- _Problem requirements_: Return every line of the records below that contains the string "input". Case matters.

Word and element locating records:
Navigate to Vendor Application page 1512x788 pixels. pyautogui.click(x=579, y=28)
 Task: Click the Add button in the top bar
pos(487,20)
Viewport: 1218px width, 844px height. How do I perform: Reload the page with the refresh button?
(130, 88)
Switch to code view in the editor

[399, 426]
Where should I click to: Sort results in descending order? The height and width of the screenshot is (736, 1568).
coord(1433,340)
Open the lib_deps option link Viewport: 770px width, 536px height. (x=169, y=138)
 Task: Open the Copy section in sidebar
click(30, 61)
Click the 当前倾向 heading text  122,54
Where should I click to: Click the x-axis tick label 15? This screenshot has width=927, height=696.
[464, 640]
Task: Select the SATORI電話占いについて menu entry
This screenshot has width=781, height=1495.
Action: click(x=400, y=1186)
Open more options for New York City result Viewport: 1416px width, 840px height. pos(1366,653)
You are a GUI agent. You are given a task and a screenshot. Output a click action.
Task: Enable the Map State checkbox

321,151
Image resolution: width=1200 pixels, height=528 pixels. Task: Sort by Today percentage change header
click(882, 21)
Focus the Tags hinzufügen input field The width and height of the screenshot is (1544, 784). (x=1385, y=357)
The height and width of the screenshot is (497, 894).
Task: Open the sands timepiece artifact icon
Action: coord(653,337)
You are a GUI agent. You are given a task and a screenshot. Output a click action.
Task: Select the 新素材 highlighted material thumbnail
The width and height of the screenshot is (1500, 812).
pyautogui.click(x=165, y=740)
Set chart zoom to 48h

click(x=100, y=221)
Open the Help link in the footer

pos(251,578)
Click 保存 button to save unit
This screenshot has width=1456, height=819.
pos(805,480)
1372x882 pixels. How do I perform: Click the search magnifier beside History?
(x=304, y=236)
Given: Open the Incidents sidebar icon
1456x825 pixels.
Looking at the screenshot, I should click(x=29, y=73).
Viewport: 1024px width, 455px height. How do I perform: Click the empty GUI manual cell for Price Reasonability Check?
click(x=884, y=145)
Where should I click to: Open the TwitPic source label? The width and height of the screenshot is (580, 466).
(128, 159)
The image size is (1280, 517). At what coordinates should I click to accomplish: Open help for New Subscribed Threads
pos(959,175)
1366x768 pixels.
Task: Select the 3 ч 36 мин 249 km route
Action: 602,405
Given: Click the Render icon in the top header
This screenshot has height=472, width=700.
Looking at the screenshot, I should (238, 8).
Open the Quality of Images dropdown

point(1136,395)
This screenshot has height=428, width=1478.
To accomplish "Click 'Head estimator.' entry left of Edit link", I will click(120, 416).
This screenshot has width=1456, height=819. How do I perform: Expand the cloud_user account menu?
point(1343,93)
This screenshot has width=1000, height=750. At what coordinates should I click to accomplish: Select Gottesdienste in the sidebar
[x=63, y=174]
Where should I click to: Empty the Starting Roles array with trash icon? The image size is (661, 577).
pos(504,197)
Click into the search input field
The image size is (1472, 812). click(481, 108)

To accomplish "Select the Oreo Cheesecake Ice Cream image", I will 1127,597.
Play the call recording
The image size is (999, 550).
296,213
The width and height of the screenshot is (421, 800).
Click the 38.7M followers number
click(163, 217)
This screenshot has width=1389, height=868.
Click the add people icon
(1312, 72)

- _Answer to the task_:
Focus the Tags hinzufügen input field The width and height of the screenshot is (1544, 784). (x=1385, y=357)
Click into the search input field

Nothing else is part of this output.